1. 双分支编码器(Dual-Branch Encoder)

  • 双尺度特征提取:输入的医学图像被分割为两种不同尺度的非重叠图像块(patch),分别通过两个独立的分支处理:

    • 主分支:处理细粒度图像块(较小尺寸的patch),提取细粒度特征。

    • 辅分支:处理粗粒度图像块(较大尺寸的patch),提取粗粒度特征。

  • 特征提取器:每个分支使用分层的 Swin Transformer 作为编码器,对图像块进行特征表示学习,并通过多个阶段逐步提取高层次特征。


2. Transformer交互融合模块(Transformer Interactive Fusion, TIF)

  • 特征融合:通过标准Transformer块的自注意力机制,融合双分支(粗粒度和细粒度)的特征表示。

  • 全局依赖建模:TIF模块能够捕捉不同尺度特征之间的全局依赖关系,并在特征间实现高效交互。

3. 解码器(Decoder)

  • 上采样与跳跃连接:解码器采用逐层上采样的方式,并利用编码器对应层的特征通过跳跃连接(Skip Connections)来恢复原始分辨率。

  • 引入Swin Transformer块:在每个解码阶段加入Swin Transformer块,以建模长程依赖和全局上下文信息,从而提升解码器的表现。

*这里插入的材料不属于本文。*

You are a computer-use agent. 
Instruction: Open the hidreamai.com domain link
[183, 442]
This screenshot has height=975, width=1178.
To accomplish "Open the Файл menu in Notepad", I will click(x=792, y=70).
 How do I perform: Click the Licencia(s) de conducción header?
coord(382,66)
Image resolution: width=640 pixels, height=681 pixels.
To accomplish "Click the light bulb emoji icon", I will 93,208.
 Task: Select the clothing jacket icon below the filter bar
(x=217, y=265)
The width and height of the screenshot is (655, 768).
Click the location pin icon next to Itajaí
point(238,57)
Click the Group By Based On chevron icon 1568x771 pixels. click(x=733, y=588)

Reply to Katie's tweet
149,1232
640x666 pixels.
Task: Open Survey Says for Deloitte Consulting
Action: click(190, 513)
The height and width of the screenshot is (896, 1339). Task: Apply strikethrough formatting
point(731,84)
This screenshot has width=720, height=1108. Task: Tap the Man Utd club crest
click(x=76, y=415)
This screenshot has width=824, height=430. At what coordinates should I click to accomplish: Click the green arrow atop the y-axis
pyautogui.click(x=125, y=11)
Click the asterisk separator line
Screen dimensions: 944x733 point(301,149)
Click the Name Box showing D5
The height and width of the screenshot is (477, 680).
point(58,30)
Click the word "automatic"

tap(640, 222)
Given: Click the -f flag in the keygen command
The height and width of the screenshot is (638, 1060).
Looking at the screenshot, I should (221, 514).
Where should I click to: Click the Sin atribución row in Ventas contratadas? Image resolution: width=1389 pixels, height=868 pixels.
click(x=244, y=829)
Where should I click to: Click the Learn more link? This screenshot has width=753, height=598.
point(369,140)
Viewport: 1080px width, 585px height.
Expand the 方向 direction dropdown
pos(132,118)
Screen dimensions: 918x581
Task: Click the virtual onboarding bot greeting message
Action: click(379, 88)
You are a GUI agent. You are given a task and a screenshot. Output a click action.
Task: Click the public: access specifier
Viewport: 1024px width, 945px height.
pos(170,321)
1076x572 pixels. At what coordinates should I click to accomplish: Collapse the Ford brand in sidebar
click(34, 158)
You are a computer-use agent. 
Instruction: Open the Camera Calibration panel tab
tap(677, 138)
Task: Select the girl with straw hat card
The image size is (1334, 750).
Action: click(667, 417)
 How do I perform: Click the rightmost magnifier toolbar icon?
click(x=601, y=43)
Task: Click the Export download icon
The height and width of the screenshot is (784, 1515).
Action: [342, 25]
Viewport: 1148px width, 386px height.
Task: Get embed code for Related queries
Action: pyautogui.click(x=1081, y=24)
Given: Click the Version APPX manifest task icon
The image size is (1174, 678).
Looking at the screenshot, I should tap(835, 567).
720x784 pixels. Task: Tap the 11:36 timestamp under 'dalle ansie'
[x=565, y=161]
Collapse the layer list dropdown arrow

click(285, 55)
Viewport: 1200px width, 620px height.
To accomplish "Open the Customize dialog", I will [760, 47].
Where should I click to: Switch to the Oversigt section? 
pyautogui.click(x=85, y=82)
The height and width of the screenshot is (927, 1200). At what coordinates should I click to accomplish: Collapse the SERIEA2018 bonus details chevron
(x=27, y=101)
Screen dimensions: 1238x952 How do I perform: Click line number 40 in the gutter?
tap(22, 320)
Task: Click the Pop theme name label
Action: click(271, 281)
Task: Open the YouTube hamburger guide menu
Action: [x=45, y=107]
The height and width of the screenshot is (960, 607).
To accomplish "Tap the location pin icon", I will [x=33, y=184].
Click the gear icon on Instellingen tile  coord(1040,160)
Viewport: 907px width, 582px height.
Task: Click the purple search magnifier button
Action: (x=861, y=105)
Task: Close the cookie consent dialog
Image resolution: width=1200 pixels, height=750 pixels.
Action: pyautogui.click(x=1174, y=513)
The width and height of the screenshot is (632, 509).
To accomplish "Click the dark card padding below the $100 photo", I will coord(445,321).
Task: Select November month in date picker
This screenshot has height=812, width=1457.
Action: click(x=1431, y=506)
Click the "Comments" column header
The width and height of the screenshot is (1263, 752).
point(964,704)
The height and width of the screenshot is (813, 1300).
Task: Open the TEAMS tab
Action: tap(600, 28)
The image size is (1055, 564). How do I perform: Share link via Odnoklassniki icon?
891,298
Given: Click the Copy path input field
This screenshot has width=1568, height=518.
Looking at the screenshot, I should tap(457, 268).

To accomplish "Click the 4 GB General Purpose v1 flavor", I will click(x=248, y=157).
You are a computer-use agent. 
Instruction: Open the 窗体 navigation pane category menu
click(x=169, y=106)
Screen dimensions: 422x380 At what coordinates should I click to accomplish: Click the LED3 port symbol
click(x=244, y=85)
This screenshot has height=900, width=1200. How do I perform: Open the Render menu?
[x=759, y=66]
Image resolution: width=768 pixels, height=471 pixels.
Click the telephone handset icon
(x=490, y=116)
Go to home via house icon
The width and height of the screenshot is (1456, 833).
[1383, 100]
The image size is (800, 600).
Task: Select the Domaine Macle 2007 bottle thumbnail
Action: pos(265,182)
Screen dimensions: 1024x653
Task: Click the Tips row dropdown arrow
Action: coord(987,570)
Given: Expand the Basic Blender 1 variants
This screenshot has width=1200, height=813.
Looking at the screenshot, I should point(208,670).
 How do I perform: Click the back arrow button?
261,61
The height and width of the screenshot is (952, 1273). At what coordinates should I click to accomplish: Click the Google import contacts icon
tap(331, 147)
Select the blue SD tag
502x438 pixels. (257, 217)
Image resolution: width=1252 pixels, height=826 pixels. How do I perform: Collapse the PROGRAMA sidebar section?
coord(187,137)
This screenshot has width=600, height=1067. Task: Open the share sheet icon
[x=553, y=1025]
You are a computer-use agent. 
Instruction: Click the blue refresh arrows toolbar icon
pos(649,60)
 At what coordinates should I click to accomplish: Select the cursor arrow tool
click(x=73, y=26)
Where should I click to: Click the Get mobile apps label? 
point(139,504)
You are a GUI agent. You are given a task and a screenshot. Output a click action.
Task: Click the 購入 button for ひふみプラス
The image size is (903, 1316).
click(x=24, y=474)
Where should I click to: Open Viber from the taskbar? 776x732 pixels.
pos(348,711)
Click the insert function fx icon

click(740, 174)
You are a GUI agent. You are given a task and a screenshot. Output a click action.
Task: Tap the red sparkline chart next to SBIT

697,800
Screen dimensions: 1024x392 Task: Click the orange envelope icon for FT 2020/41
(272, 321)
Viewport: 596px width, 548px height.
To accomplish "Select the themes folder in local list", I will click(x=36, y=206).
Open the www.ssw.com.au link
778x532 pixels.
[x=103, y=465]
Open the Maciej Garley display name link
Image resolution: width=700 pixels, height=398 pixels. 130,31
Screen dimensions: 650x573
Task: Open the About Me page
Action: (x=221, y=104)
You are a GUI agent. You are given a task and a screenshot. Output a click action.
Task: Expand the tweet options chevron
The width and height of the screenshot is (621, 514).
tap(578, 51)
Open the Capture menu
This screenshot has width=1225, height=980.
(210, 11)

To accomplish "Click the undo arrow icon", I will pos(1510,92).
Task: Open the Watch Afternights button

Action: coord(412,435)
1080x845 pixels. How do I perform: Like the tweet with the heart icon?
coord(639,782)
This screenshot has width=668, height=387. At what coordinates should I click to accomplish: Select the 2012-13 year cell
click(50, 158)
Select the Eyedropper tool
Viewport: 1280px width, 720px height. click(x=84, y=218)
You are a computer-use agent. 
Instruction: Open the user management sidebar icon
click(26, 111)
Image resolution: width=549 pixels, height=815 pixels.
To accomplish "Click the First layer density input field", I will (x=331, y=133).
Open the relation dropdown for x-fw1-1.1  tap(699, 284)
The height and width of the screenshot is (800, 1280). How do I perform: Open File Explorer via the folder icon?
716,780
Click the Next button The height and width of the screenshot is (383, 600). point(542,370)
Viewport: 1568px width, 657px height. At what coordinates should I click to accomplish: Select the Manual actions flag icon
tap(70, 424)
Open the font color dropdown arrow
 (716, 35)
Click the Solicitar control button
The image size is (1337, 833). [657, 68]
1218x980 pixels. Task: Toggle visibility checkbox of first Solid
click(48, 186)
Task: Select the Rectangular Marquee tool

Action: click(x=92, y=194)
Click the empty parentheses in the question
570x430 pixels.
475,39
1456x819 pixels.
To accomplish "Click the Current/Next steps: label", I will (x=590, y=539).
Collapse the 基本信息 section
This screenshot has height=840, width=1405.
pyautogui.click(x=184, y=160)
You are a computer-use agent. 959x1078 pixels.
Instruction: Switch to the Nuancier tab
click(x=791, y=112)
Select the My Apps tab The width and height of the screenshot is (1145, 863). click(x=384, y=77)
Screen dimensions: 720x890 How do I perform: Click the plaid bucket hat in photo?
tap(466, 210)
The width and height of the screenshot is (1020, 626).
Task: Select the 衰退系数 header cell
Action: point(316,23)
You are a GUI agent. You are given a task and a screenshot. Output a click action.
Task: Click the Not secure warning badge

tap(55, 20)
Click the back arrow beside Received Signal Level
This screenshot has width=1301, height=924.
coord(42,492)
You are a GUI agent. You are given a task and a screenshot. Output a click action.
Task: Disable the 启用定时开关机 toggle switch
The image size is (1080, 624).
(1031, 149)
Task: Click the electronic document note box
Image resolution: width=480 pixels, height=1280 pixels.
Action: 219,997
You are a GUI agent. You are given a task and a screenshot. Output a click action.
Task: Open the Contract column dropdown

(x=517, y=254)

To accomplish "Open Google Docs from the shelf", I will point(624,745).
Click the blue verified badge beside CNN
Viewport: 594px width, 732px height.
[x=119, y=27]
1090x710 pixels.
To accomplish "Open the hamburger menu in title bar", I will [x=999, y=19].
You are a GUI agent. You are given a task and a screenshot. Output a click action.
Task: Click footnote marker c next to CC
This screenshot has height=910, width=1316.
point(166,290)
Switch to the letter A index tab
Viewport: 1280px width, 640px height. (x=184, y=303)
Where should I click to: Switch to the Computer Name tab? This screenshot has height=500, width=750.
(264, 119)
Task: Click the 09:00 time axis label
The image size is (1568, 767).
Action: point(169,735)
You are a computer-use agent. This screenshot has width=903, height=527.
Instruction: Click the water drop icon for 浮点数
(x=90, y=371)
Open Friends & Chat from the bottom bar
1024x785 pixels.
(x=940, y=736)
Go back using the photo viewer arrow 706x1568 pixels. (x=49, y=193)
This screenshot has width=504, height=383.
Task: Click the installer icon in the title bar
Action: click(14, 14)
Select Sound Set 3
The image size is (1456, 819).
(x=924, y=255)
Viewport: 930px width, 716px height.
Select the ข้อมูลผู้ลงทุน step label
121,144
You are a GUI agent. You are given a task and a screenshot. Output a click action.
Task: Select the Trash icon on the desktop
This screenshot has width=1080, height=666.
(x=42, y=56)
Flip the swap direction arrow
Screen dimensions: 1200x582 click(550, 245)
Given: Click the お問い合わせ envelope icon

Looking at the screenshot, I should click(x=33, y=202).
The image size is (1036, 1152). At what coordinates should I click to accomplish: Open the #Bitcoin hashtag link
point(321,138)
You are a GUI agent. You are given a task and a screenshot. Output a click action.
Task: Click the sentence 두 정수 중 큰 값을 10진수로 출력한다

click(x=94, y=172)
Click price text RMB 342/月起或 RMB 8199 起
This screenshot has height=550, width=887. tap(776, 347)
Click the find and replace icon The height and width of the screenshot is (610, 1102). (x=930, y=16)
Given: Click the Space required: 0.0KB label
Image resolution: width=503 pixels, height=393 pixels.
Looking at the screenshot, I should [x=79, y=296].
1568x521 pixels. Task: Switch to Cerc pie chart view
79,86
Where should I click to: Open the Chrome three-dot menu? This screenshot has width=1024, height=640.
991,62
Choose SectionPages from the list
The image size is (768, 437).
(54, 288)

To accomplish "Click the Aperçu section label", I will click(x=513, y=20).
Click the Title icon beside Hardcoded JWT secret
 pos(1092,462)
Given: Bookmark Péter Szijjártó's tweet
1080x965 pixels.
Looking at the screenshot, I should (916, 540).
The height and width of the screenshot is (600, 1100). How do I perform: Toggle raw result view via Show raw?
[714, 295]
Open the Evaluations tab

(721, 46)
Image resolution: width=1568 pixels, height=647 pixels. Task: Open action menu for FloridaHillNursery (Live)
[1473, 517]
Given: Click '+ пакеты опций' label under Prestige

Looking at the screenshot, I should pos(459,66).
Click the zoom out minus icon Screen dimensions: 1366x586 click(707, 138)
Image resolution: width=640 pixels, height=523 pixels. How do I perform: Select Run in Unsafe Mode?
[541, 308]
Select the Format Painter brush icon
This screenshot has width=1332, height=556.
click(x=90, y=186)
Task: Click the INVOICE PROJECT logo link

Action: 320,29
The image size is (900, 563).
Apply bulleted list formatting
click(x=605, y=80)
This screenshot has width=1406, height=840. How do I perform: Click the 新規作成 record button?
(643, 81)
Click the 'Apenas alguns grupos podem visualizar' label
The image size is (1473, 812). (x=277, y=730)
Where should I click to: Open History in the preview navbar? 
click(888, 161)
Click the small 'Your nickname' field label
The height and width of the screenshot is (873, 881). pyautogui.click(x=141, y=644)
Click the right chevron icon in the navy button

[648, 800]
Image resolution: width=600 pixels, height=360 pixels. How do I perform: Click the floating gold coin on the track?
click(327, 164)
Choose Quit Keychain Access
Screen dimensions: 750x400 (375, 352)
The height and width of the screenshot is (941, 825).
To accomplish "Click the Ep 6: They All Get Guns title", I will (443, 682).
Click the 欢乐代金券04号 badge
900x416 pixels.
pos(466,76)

  • 最终输出:融合后的特征被逐步恢复为与输入图像相同的分辨率,生成像素级的分割结果。

即插即用模块作用

TIF 作为一个即插即用模块

  • 多尺度特征融合:TIF模块利用自注意力机制,在不同尺度的特征之间建立全局交互,提升多尺度特征的融合效果,保证语义一致性。


  • 增强全局上下文信息:通过全局依赖建模,TIF模块能够在特征中注入丰富的上下文信息,提高目标分割的准确性和鲁棒性。


  • 提升分割细节表现:对于边界复杂或细粒度分割任务,TIF模块能有效提升目标边界的分割质量,减少边界模糊现象。


  • 即插即用的灵活性:TIF模块可以作为现有深度学习模型(如U-Net、FPN)的插件模块,无需对整体结构进行大幅修改,即可显著提升模型性能。

消融实验结果

表 VIII 展示了不同模型配置(Base Model、Swin U-Net、Swin Decoder、Multi-Scale SD和DS-TransUNet)在息肉分割任务上的性能对比。实验验证了Swin Transformer作为编码器的有效性、Swin Decoder的长程依赖建模能力,以及TIF模块在多尺度特征融合中的关键作用。最终模型DS-TransUNet在所有数据集上的分割性能均优于其他配置。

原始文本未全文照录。